US recognizes that South Sudan is going through tough fiscal and budgetary environments. Last week, US has released a budget last week that made painful cuts across the board, including in the foreign assistance budget.
However, the US notes it has come too far, invested too much, and worked too hard to walk away from the people of South Sudan at this crucial moment.
Still a long journey for South Sudan, but there are hopeful signs.
US recognizes that there are hopeful signs, but the young state will face significant adversity in the next phase of its development.
And this is why an updated framework of cooperation between South Sudan and its international partners is indispensable.
Althought it is the just the beginning of a long journey to realize the hopes and aspirations of the people of South Sudan, the United States is confident that if each deliver on their respective parts of this bargain, the world will see this young nation join the ranks of Africa’s rising democratic powers.
“And that will give great hope to all those who still yearn for the opportunity to write their own future.” – Mr. Burns
Sudan and South Sudan struck a deal to share their oil wealth
Earlier in August 2012, Sudan and South Sudan have finally struck a deal on how to share their oil wealth.
Reports say the parties have agreed on all of the financial arrangements regarding oil.
The two countries were given August 2 deadline by the United Nations to solve disputes from border security to oil payments.

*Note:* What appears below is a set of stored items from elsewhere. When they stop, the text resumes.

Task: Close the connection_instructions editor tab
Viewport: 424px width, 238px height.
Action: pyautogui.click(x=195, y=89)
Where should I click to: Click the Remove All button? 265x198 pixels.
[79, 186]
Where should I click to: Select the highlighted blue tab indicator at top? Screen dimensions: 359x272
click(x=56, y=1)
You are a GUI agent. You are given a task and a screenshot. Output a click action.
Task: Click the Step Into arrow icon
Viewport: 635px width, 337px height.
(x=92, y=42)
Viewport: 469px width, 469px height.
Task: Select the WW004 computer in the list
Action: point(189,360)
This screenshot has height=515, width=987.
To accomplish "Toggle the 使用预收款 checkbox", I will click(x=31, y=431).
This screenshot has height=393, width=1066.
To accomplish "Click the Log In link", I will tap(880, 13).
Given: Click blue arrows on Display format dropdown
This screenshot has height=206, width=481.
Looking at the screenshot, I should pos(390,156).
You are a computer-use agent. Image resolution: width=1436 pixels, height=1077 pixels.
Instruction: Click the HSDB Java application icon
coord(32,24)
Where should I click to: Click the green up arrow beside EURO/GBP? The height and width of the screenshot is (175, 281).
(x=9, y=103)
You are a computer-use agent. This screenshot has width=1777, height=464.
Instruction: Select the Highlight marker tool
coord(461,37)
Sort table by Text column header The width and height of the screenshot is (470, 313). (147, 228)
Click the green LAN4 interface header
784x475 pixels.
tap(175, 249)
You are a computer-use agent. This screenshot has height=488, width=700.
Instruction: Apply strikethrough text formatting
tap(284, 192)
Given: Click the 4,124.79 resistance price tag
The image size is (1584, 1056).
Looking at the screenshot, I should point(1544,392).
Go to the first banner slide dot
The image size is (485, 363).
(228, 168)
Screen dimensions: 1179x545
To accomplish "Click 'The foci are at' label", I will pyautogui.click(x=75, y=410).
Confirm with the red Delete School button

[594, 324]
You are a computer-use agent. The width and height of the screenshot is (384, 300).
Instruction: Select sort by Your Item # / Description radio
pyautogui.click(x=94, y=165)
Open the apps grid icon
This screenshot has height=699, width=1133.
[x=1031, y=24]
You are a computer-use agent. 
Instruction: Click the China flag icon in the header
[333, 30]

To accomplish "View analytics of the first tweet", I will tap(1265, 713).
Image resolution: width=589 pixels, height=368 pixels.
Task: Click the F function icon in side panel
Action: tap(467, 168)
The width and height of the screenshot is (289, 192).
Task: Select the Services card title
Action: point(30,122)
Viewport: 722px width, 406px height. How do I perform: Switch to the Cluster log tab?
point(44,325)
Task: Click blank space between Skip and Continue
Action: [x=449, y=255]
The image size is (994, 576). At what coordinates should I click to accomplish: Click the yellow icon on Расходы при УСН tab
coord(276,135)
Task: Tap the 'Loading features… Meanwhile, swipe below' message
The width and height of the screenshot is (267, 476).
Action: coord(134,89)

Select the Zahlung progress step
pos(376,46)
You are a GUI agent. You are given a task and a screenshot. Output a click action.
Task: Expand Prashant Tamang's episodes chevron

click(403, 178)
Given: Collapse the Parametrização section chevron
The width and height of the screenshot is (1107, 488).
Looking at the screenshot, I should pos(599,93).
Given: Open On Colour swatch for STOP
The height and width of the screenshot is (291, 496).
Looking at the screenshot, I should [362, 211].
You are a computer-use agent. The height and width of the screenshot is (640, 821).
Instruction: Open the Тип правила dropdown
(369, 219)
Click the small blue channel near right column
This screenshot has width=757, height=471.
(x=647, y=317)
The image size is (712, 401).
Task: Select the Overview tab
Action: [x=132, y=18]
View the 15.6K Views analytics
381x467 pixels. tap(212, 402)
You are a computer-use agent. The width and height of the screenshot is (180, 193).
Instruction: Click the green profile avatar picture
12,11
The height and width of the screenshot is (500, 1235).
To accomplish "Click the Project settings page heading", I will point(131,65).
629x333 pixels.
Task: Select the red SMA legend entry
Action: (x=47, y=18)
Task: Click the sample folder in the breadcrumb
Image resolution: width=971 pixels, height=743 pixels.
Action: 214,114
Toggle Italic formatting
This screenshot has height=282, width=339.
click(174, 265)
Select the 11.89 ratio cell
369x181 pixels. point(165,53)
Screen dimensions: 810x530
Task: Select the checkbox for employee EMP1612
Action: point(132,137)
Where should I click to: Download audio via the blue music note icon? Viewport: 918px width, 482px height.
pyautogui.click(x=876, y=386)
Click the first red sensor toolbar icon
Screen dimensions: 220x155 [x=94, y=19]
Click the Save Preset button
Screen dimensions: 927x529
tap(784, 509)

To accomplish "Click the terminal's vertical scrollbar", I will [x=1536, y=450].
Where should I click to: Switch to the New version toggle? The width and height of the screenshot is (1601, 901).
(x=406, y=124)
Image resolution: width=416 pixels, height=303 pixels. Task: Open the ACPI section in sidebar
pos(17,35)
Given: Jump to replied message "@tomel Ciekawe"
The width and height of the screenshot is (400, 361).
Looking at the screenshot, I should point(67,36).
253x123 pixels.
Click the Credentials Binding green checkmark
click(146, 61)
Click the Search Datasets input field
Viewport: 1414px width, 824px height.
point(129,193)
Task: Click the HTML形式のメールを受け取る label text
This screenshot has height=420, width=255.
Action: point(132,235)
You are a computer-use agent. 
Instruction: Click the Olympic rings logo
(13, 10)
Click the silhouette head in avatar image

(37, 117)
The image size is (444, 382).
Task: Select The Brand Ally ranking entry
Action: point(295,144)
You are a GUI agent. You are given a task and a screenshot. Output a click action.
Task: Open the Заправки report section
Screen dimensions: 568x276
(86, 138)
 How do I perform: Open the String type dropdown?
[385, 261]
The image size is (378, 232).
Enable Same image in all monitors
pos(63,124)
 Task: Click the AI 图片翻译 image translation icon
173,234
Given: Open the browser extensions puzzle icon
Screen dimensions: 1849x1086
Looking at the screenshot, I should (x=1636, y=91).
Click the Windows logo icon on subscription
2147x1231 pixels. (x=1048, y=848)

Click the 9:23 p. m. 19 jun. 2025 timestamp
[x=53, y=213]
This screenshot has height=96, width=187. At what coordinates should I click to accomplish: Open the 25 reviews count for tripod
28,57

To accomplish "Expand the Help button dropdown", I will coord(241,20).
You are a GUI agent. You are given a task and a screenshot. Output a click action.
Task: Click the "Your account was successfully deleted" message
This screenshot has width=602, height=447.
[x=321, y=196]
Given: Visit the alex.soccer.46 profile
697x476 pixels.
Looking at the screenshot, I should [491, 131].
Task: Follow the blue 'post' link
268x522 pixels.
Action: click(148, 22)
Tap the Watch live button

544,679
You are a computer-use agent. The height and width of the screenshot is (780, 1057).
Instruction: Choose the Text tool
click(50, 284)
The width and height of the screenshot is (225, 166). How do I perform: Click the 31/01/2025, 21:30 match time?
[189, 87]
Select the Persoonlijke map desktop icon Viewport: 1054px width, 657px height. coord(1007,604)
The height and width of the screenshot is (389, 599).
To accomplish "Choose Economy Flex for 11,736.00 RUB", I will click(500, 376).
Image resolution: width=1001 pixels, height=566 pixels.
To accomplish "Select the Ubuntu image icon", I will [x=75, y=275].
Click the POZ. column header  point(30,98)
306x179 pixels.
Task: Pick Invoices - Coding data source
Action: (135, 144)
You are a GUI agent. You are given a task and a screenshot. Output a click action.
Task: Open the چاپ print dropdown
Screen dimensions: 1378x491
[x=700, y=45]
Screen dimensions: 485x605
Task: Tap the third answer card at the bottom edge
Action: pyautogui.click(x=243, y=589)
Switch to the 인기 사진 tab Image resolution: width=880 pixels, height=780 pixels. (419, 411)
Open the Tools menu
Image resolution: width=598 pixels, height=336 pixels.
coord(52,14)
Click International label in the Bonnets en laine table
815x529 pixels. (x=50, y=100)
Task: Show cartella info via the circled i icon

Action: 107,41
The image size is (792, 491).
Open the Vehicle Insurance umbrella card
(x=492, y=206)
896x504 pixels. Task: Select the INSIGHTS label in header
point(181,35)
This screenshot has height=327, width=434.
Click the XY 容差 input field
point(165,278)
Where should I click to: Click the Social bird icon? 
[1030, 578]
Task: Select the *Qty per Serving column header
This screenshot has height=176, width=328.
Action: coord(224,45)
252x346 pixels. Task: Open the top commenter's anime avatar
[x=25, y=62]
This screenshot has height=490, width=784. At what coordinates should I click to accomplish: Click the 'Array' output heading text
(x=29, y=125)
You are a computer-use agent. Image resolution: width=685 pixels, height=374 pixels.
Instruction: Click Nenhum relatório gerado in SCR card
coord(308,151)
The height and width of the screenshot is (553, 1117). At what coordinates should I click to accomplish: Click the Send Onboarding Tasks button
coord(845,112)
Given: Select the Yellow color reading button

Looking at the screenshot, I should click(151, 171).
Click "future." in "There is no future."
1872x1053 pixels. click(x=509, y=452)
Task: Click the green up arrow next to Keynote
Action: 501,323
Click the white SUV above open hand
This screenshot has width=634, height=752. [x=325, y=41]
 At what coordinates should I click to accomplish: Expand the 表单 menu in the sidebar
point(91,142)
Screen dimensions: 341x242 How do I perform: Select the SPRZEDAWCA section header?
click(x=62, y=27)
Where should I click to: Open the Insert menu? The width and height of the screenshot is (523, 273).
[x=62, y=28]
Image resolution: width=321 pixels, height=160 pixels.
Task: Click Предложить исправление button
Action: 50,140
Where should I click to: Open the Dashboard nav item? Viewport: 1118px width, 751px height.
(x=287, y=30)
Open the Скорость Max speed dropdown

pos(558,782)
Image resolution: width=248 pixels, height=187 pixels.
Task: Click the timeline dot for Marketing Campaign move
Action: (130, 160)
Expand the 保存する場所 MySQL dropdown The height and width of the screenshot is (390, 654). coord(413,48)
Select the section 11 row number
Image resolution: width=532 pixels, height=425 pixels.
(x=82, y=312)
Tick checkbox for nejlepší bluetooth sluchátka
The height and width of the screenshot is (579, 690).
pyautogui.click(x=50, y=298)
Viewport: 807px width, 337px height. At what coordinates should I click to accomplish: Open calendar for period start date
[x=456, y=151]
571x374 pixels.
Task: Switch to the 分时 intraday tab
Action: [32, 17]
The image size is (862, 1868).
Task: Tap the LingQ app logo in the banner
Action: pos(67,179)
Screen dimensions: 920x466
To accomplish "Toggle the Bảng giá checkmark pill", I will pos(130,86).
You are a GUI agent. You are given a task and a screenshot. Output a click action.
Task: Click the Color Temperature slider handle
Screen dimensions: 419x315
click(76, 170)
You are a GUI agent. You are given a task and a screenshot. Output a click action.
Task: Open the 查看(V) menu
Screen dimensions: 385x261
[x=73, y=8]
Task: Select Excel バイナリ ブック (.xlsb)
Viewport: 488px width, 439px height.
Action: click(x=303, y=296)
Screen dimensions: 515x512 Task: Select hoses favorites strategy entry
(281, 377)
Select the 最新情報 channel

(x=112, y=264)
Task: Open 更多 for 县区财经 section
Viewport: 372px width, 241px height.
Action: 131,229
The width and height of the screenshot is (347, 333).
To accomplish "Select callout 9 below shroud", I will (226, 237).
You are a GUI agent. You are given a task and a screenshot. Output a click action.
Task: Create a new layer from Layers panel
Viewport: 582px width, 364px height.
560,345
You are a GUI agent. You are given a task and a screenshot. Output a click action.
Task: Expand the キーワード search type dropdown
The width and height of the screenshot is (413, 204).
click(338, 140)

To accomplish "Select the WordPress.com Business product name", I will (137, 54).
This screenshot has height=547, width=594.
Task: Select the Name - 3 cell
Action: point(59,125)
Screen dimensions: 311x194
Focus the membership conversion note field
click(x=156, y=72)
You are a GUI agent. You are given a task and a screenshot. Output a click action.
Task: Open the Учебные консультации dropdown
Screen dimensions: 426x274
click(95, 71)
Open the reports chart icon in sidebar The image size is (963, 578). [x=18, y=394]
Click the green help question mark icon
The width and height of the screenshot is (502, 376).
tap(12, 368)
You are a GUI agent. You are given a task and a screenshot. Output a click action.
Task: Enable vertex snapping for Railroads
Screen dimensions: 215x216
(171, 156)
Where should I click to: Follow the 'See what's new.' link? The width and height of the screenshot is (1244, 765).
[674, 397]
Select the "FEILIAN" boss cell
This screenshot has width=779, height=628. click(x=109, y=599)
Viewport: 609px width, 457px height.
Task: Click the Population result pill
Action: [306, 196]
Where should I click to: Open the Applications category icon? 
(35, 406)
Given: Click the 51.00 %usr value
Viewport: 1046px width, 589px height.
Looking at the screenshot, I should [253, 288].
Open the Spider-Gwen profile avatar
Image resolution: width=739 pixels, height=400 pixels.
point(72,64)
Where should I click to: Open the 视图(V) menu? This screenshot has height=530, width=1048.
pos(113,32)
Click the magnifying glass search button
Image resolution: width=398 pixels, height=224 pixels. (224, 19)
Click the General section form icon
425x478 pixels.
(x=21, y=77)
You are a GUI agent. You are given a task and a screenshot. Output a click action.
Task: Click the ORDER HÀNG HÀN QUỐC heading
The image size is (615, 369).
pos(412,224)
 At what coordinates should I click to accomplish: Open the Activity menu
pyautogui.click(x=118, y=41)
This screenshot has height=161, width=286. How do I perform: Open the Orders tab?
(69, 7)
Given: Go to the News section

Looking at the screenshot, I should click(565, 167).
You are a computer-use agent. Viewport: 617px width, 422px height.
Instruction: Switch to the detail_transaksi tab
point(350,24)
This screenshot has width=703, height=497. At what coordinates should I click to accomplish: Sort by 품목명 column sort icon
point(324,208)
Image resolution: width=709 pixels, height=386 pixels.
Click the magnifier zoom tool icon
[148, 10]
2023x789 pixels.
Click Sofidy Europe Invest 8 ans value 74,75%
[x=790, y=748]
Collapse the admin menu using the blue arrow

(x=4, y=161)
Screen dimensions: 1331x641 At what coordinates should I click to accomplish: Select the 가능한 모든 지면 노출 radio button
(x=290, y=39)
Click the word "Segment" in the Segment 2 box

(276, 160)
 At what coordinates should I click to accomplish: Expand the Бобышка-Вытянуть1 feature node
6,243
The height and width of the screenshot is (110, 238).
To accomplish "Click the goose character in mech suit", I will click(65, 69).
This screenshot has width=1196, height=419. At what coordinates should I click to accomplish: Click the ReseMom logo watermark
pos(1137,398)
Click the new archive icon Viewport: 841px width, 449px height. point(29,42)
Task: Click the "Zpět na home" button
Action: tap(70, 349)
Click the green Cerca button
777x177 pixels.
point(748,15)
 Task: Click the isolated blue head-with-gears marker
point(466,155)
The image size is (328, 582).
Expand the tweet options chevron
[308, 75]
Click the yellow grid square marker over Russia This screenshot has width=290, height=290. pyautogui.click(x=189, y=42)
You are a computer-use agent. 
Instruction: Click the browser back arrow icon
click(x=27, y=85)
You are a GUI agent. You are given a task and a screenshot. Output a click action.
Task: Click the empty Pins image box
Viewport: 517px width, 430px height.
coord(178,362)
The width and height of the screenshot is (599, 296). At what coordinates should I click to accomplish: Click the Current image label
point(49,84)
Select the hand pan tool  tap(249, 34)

The oil impasse between two countrieshas lasted more than six months.
Earlier in June 2012, Sudan and South Sudan have made significant progress to end hostilities.
The forces of South Sudan have completely pulled out of Abyei, that the forces of Khartoum, the SAF forces are also now out of Abyei.
In addition, South Sudan has recently completed withdrawal processes of its police forces from the disputed Abyei to comply with the United Nations Security Council resolution endorsing roadmap of the Africa Union Peace and Security Commission.
South Sudan reportedly complied with all aspects of resolution 2046, which calls on both sides to resume negotiations on post-partition issues and signed pact with three months.
The United States of America also welcomed the redeployment of all Republic of South Sudan Police Services out of the Abyei Area.
The US said the withdrawal of police forces in Abyei is an important step toward ending the border dispute with Sudan.
The United States has commended the United Nations Interim Security Force for Abyei for its strong support to this process.
The United States renewed call upon the Government of Sudan to honor its acceptance of UNSCR 2046 and the AUPSC communique, including by redeploying all of its armed forces from Abyei and by immediately ending aerial bombardments in South Sudan, which are a clear violation of Resolution 2046.
Amid the continous call from the United Nations and the United States to cease the hostilities between Sudan and South Sudan, violence and tensions continue to escalate in the region earlier this year.
South Sudan’s military was involved in the attack on and seizure of Heglig, home to Sudan’s largest remaining source of oil following the South’s secession.
Late of March 2012, military clashes have erupted in the border region of Sudan and South Sudan.
In July 2011, South Sudan, Africa’s 54th nation was born. Millions of people celebrated a new national identity and new national promise. For more than two decades, Sudan has been riven by intense fighting over land and resources.
However, the security situation in the disputed area of Abyei remains fragile, with both South Sudan and Sudan failing to withdraw their armed forces as agreed under a demilitarization pact reached in June 2011.
South Sudan became independent from Sudan on 9 July. A referendum on the status of the Abyei area on the border was to have been held in January this year, but never took place amid disagreement on voter eligibility.
Dozens of people have been killed in 2012 as a result of clashes in Abyei and surrounding areas and tens of thousands of have been forced to flee their homes.